── GIVEN DATA
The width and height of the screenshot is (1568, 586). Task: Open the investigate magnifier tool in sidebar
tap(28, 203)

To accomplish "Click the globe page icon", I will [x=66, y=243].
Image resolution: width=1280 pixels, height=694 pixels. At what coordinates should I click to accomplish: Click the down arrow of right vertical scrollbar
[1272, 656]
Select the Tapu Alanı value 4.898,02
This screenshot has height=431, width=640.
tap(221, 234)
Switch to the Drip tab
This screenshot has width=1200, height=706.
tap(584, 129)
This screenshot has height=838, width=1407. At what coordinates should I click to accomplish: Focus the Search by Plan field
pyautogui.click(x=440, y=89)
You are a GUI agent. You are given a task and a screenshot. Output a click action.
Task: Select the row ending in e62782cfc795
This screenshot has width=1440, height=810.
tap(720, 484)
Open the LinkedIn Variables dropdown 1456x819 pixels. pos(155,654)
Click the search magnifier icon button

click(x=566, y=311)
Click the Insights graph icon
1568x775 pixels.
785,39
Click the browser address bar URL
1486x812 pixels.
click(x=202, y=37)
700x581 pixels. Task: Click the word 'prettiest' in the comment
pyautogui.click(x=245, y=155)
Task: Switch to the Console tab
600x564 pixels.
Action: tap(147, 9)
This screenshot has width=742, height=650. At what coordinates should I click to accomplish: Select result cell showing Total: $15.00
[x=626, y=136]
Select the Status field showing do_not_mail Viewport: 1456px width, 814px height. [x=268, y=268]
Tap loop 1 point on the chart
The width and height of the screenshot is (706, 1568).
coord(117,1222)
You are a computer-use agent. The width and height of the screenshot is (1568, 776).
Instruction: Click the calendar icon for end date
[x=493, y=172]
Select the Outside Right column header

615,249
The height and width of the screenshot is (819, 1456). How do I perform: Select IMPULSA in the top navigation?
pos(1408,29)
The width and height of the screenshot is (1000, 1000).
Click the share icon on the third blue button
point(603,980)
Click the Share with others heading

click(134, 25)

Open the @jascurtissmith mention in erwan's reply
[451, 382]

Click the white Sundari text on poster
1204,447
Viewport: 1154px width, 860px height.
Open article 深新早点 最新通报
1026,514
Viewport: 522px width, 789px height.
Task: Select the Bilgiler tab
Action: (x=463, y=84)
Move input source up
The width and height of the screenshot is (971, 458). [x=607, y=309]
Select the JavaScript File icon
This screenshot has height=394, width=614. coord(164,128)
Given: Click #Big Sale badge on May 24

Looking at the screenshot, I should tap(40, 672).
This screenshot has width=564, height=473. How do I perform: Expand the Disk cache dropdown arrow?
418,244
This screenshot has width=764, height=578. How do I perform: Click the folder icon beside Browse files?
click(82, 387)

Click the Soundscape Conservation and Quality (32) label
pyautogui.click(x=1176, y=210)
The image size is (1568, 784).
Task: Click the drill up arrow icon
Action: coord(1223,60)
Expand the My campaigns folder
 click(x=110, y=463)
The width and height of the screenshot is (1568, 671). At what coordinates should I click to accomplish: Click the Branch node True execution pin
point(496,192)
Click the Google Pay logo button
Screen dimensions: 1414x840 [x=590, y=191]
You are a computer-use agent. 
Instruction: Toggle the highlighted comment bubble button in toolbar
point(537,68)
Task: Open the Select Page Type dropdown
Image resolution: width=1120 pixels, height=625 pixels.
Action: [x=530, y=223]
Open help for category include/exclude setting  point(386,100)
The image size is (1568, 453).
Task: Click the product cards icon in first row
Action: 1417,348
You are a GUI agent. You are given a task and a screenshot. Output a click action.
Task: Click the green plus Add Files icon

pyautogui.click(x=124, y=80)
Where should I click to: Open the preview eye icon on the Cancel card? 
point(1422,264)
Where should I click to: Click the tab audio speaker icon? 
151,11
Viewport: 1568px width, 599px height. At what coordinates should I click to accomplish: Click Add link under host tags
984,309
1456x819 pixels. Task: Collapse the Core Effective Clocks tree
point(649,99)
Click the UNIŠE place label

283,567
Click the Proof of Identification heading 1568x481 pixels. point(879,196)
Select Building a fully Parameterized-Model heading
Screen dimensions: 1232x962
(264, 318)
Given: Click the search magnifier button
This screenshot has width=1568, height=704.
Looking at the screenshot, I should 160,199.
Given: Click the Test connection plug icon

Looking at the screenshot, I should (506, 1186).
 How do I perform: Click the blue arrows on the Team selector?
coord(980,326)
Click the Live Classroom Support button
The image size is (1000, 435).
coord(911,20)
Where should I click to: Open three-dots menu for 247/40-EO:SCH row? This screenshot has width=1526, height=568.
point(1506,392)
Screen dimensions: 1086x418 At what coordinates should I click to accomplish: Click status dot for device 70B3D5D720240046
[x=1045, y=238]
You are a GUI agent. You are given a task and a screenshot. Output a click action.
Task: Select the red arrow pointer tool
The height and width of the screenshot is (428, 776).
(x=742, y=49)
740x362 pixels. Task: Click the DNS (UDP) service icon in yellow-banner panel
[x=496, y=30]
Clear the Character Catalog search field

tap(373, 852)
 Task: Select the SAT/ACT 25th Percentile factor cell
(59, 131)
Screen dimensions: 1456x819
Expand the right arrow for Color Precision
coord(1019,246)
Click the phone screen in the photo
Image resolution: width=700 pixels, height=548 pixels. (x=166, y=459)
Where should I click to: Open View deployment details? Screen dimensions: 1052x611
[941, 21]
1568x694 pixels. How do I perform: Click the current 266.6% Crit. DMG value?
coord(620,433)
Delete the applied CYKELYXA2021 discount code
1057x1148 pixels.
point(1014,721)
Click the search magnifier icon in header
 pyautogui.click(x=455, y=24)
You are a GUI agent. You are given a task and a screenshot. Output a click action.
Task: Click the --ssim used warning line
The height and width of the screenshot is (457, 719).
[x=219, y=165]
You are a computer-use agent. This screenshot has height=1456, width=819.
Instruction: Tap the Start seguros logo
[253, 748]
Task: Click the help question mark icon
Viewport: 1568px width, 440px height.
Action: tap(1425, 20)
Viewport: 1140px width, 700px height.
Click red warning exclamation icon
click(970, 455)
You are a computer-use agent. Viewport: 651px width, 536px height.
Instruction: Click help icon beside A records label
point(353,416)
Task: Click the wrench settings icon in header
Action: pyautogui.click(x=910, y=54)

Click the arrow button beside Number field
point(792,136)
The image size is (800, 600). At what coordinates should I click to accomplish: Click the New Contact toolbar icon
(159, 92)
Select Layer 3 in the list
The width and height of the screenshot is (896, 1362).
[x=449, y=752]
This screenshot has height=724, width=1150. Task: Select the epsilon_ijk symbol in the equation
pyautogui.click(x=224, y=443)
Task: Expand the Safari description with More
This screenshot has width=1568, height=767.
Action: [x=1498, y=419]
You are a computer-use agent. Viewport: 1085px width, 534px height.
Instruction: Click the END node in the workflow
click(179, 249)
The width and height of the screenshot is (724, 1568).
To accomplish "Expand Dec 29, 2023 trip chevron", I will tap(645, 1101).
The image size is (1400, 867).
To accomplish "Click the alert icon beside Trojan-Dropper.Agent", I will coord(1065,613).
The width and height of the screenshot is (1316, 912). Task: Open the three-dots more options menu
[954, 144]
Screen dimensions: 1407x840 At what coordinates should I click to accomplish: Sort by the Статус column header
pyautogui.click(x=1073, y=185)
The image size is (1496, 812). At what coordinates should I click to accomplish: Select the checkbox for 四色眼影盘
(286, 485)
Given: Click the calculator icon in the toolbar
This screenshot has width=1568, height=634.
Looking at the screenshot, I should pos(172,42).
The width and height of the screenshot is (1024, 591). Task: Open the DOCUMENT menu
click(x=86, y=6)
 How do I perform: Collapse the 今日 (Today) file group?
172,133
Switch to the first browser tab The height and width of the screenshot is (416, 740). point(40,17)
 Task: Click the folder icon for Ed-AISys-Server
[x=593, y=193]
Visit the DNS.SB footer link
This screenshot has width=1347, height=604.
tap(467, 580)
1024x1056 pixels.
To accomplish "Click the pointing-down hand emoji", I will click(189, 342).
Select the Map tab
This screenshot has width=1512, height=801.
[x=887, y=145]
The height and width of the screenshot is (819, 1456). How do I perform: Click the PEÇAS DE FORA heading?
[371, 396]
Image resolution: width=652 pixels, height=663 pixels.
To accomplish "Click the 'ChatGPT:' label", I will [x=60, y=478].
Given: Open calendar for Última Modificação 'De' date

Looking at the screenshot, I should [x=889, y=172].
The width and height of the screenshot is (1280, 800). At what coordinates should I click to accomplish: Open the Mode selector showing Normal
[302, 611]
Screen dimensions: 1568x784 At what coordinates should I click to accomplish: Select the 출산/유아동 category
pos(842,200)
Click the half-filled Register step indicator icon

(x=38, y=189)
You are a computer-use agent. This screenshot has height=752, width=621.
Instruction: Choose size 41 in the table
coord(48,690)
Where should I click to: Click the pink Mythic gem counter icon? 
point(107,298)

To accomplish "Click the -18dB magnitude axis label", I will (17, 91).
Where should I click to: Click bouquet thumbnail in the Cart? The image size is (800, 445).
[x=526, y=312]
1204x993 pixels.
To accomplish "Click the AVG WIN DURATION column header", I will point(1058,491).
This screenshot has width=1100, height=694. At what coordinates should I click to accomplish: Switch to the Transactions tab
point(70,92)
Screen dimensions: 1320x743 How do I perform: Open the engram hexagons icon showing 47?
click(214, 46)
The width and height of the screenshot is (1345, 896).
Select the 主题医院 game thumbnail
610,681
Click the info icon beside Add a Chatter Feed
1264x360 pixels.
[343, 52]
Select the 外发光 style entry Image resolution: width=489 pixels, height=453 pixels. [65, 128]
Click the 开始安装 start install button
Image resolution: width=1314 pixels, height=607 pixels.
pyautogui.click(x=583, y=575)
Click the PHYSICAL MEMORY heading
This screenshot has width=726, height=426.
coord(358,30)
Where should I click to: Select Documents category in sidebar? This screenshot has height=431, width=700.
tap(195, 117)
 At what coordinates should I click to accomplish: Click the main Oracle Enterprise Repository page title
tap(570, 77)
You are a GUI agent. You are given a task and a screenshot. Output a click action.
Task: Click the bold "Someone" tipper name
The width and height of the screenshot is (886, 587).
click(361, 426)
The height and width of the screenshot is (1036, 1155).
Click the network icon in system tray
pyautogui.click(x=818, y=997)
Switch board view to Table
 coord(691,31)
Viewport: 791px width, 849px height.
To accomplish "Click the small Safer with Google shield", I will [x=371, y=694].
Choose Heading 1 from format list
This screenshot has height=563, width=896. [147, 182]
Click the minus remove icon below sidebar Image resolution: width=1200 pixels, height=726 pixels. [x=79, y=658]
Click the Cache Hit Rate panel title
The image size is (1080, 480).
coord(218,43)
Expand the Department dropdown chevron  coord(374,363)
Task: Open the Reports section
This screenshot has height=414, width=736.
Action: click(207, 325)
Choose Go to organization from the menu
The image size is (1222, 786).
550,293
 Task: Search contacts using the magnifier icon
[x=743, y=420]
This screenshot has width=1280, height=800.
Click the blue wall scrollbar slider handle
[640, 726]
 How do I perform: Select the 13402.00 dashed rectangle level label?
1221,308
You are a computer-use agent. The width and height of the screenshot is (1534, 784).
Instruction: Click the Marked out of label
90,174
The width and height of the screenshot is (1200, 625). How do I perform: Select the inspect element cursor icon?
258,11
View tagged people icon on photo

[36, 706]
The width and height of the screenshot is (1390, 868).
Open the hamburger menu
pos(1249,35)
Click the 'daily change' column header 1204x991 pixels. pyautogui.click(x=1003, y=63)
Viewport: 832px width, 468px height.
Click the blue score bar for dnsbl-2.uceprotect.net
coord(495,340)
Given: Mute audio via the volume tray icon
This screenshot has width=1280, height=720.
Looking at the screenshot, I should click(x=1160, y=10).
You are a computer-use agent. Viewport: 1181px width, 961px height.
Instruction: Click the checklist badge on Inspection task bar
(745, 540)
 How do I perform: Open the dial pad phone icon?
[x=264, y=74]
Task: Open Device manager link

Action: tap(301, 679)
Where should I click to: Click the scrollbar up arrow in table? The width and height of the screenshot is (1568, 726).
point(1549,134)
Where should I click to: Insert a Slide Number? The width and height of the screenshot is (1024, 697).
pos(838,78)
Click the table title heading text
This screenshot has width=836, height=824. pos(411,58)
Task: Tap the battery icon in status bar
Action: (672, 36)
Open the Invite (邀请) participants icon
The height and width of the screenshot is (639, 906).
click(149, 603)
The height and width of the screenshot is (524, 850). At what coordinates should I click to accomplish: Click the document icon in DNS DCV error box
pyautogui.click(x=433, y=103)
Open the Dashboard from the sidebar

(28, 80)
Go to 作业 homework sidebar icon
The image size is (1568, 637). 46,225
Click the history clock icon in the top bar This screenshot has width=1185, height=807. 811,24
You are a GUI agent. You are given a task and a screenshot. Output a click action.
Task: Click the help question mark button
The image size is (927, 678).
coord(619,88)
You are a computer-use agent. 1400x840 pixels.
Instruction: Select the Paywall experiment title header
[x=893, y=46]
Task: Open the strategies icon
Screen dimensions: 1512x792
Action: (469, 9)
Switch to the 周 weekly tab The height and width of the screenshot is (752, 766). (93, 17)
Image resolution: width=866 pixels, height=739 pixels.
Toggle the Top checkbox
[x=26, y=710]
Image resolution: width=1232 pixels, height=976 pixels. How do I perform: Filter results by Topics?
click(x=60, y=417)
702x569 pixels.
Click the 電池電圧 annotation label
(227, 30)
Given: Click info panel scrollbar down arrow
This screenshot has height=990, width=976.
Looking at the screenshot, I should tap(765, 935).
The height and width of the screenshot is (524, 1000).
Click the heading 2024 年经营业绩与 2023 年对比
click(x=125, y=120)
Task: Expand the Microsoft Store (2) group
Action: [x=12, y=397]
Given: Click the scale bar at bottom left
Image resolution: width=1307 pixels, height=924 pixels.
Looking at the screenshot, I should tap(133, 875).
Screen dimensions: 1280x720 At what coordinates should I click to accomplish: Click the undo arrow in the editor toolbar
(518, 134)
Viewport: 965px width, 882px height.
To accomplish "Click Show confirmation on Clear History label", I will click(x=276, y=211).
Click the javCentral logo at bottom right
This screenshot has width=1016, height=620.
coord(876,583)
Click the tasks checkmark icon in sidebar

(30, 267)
────
### EXERCISE DETAILS
Print the records exactly as they appear, from the line containing "Where should I click to: Open three-dots" through the line containing "[x=1045, y=238]", and nothing else.

### RESPONSE TO THE TASK
Where should I click to: Open three-dots menu for 247/40-EO:SCH row? This screenshot has width=1526, height=568.
point(1506,392)
Screen dimensions: 1086x418 At what coordinates should I click to accomplish: Click status dot for device 70B3D5D720240046
[x=1045, y=238]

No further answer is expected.